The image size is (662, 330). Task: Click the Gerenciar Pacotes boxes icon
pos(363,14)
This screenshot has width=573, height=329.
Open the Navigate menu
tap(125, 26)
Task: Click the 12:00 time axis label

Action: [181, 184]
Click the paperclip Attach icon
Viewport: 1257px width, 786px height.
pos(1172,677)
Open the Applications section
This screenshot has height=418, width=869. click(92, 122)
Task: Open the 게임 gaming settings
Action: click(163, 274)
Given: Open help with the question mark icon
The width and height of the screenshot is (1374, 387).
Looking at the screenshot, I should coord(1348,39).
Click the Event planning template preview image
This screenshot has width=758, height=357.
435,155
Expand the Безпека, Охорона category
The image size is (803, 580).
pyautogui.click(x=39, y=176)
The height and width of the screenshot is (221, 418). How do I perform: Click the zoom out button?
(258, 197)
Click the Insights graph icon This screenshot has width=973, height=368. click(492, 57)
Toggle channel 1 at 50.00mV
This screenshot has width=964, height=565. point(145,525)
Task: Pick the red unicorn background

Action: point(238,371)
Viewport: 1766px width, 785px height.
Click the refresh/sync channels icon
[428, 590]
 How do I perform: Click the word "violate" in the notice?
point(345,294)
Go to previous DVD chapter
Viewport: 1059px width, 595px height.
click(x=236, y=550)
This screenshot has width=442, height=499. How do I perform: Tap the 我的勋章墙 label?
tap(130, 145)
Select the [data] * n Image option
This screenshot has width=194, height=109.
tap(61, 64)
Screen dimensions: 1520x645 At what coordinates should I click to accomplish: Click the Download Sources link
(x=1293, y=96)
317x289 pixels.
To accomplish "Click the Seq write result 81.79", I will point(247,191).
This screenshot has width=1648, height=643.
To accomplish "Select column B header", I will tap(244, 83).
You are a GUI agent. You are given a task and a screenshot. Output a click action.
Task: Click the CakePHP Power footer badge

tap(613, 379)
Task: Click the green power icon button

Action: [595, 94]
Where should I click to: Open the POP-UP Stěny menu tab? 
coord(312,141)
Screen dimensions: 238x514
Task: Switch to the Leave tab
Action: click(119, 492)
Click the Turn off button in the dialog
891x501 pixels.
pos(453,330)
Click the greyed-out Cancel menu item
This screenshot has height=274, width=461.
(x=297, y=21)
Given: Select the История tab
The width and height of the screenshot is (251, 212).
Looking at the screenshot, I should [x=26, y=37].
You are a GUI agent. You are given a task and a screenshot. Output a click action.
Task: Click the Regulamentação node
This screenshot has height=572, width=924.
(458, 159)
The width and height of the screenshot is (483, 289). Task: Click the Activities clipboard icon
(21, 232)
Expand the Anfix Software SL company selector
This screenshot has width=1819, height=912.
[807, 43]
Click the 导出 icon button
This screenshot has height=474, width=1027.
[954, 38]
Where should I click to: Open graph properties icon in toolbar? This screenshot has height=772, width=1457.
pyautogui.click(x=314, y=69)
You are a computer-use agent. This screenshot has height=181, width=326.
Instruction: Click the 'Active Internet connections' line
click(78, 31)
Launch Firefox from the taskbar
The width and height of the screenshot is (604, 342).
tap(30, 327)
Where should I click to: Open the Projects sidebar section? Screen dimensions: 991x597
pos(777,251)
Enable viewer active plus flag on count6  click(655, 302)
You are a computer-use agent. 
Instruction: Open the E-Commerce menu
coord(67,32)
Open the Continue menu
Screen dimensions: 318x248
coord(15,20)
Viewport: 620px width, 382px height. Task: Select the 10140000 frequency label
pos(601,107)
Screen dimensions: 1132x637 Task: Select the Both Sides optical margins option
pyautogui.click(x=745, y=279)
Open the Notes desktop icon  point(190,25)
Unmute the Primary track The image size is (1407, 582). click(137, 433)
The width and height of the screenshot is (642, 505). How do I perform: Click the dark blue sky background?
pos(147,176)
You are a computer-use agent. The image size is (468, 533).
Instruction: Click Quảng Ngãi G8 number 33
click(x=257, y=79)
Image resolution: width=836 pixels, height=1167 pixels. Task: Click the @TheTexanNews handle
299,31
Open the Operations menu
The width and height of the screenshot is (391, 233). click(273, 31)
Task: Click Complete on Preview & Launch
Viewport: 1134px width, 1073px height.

Action item - Going through the listing above, copy out every line that has the string "computer".

Completed task -
You are a computer-use agent. This screenshot has height=181, width=326.
You are a computer-use agent. 
You are a computer-use agent. The image size is (468, 533).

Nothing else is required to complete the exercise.